Wenn die Kläger demgegenüber darauf hinweisen, sie hätten durch verschiedene organisatorische Maßnahmen die Trennung der früheren Gemeinschaftspraxis umgesetzt, etwa durch getrennte Patientenkarteien und durch Ausgabe "tausendfacher" Handzettel zu den neuen Sprechstundenzeiten, kann dies nicht überzeugen. Denn diese Maßnahmen sind ersichtlich nicht in der Weise konsequent weiter geführt worden, dass die Patienten des Klägers zu 1. und der Klägerin zu 2. tatsächlich separiert voneinander behandelt worden sind.

e) Die nach alledem zu Recht erfolgte Honorarkorrektur und -rückforderung (nach § 50 Sozialgesetzbuch Zehntes Buch (SGB X)) ist auch im festgesetztem Umfang nicht zu beanstanden. In Übereinstimmung mit der Rspr des BSG (SozR 4-5520 § 33 Nr 6) hat die Beklagte die Honorare in den streitbefangenen Quartalen so berechnet, wie sie von einer Gemeinschaftspraxis zu beanspruchen gewesen sind.

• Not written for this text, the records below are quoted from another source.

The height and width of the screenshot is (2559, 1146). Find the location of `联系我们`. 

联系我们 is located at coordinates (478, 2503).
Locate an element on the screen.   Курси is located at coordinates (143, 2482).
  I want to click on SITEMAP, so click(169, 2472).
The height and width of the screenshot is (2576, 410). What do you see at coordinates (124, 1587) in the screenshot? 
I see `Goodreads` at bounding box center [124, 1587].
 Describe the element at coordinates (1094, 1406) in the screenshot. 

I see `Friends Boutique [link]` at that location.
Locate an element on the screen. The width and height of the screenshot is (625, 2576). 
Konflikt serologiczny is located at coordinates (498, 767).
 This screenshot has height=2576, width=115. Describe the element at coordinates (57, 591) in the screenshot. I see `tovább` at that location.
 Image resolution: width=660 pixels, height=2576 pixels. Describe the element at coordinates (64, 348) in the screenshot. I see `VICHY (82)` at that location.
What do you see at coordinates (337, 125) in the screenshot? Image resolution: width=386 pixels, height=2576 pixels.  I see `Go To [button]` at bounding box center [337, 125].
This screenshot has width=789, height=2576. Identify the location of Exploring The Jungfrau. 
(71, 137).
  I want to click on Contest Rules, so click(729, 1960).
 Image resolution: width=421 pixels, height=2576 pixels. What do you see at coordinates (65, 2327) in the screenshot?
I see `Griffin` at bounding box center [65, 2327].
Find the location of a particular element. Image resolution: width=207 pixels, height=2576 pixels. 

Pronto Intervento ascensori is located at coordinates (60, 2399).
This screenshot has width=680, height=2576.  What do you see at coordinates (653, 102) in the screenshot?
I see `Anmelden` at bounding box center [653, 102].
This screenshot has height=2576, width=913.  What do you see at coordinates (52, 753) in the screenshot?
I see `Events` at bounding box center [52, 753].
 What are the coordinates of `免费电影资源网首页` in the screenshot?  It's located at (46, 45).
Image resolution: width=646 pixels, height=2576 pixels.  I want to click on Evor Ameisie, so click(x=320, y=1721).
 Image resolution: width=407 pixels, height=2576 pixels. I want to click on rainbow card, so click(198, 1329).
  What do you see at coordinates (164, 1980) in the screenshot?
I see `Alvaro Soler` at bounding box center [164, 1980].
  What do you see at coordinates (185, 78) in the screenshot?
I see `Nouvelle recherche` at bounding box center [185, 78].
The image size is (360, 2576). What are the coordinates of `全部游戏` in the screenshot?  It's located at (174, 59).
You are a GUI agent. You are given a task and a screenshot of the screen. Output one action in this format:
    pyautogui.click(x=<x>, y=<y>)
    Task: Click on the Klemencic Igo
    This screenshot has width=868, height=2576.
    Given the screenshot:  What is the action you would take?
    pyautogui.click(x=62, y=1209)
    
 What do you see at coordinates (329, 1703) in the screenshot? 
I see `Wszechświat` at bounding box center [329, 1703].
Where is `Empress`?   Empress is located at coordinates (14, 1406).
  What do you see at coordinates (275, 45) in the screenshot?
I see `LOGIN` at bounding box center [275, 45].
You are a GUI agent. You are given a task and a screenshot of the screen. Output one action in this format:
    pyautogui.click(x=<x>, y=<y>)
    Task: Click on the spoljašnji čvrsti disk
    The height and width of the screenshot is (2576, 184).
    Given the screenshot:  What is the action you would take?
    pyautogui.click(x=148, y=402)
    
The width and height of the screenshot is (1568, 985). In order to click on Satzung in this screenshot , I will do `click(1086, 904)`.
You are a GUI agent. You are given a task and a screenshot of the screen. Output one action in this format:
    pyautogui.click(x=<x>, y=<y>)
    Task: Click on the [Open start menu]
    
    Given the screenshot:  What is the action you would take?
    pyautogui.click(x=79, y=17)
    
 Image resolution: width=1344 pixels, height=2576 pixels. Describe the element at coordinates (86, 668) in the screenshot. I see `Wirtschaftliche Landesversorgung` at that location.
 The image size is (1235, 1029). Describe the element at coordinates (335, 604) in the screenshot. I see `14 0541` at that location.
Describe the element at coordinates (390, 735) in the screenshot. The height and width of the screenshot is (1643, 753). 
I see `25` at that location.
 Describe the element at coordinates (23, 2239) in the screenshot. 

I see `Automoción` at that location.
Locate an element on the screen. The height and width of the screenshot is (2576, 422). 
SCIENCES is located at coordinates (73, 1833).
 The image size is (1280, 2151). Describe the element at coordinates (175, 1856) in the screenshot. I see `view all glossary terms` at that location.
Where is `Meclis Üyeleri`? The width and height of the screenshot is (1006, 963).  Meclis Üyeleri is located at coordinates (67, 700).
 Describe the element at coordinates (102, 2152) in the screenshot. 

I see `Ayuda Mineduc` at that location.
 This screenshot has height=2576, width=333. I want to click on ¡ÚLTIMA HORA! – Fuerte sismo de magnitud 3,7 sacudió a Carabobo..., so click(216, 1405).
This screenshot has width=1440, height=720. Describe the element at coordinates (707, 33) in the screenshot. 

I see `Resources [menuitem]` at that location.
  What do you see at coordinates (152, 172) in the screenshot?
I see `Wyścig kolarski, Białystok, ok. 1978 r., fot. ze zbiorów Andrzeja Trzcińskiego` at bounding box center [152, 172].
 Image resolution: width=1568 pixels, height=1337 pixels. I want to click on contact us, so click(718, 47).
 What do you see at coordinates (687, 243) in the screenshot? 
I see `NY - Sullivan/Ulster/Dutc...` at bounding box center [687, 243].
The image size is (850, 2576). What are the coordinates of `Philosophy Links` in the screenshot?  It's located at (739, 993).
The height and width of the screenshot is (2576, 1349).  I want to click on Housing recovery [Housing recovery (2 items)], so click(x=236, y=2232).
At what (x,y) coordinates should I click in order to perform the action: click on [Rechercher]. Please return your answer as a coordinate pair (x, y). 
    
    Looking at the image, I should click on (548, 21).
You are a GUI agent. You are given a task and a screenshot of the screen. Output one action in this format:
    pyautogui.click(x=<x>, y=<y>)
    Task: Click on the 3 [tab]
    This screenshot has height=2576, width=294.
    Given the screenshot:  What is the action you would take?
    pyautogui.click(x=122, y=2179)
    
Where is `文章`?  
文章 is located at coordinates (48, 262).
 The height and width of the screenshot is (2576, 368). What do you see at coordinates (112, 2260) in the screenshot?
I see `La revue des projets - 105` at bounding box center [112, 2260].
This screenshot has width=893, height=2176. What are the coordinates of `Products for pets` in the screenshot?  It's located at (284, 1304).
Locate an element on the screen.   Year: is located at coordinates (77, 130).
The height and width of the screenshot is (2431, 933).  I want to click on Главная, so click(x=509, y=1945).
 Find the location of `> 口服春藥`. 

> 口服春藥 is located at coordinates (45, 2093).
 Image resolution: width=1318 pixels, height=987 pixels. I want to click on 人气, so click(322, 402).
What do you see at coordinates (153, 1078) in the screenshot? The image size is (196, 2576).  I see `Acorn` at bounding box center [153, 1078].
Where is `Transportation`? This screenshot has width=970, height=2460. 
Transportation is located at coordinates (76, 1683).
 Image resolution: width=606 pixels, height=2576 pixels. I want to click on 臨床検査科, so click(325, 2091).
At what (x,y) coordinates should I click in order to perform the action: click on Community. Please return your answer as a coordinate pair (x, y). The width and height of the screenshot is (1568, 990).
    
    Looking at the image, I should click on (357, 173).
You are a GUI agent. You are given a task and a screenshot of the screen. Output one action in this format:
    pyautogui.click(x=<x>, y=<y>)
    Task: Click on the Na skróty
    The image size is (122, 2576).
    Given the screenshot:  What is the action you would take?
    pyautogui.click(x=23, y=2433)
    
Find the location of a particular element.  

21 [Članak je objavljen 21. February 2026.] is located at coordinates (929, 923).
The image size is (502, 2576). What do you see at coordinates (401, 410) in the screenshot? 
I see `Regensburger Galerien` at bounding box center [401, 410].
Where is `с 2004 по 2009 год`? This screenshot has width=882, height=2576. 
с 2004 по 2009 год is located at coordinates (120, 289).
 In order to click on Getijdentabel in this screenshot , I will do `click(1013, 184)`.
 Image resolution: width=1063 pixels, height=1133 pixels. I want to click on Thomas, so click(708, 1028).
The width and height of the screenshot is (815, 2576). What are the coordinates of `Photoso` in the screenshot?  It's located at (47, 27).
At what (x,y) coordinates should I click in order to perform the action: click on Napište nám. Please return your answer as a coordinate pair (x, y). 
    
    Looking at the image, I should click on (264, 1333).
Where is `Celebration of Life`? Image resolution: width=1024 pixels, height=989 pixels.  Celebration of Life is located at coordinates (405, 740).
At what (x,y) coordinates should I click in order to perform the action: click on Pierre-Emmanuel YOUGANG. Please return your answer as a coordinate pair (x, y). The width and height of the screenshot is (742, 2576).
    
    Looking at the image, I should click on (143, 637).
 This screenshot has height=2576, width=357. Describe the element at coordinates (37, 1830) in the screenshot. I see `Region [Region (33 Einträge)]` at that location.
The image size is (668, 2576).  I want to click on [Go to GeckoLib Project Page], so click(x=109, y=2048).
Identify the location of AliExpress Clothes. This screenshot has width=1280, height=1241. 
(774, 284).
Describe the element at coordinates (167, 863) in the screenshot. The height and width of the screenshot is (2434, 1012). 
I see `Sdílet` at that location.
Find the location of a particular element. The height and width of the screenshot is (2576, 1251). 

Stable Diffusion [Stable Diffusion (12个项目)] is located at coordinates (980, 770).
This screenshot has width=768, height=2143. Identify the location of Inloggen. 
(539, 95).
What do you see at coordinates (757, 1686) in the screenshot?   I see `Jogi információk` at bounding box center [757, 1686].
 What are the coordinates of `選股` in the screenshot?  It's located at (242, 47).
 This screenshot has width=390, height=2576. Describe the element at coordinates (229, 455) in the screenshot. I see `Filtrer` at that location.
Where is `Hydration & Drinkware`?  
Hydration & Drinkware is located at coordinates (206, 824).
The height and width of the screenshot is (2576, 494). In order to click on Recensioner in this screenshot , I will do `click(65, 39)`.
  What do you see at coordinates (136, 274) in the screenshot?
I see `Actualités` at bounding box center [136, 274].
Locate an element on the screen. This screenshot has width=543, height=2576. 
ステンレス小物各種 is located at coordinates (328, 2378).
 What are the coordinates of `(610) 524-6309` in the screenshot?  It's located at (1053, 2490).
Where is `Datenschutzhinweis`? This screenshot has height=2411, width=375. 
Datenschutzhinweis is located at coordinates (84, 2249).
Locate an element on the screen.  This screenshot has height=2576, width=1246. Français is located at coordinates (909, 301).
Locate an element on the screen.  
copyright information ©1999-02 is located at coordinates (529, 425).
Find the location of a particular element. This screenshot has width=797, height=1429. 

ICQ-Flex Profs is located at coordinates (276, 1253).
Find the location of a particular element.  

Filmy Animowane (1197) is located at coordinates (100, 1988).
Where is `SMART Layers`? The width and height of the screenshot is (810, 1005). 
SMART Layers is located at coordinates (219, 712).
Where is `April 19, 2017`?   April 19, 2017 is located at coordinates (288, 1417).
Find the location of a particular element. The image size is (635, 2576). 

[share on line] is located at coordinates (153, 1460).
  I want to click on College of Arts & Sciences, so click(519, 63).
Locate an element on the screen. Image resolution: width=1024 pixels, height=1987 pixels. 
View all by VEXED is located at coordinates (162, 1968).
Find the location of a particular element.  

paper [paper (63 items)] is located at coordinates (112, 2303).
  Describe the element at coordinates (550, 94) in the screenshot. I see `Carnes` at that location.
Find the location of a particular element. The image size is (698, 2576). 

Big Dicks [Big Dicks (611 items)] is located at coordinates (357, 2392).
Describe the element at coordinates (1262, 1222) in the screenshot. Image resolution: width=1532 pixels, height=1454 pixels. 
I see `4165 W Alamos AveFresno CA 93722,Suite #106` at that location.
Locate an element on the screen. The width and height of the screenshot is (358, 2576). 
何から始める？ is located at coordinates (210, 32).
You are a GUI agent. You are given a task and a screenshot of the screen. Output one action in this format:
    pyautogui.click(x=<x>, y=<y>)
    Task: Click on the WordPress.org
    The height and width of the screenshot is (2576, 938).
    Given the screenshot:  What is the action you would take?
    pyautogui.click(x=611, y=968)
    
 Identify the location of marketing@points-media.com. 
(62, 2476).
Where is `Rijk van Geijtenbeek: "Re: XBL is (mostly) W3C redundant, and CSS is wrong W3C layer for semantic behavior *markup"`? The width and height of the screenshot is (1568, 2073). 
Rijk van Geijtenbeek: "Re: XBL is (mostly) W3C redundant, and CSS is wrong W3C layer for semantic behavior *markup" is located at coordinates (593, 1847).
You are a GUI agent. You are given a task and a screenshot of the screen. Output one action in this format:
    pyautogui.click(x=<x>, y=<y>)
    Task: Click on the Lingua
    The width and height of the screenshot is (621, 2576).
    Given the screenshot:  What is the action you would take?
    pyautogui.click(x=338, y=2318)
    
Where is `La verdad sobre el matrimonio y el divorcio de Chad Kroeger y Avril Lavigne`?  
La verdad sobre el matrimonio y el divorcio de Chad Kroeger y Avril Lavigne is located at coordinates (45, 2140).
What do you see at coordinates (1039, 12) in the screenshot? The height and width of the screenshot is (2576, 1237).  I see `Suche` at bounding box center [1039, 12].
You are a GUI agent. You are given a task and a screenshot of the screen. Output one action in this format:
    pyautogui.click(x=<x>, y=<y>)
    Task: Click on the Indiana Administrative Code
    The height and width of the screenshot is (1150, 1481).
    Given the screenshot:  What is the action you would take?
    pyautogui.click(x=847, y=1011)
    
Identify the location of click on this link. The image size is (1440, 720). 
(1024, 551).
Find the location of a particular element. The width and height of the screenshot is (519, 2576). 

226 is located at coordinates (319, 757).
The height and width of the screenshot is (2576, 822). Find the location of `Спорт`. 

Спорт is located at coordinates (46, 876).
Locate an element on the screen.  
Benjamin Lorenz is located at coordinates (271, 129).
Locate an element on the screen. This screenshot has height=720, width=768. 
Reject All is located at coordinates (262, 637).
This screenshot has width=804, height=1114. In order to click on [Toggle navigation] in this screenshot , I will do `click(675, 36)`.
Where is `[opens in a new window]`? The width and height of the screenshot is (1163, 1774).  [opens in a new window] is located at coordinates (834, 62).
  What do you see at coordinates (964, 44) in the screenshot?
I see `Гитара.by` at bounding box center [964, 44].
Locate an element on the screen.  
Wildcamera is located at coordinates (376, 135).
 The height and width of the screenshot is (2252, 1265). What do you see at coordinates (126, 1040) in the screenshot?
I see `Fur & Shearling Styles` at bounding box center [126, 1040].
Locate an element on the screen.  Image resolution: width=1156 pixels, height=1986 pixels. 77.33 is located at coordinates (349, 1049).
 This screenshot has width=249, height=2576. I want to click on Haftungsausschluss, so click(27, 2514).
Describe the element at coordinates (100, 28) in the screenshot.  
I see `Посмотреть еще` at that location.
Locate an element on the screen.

Die sich hieraus ergebenden Honorardifferenzen sind auf den Kläger zu 1. und die Klägerin zu 2. unter Berücksichtigung der jeweiligen Fallwerte anteilig umgerechnet worden.

3. Die Kostenentscheidung folgt aus § 197a Abs 1 S 1 Halbs 3 SGG i.V.m. §§ 154 Abs 2, 159 S 1 Verwaltungsgerichtsordnung (VwGO) i.V.m. § 100 Abs 1 ZPO. Dabei sind die auf den Kläger zu 1. und die Klägerin zu 2. entfallenden Kopfteile nach dem Anteil der sie betreffenden Rückforderungsbeträge am Gesamtstreitwert berechnet worden.

Gründe, die Revision zuzulassen (§ 160 Abs 2 SGG), liegen nicht vor.

Die Bestimmung des Streitwerts für das Berufungsverfahren ergibt sich aus der Anwendung des § 197a Abs 1 S 1 Halbs 1 SGG i.V.m. §§ 47 Abs 1 S 1, 52 Abs 3 S 1 Gerichtskostengesetz (GKG).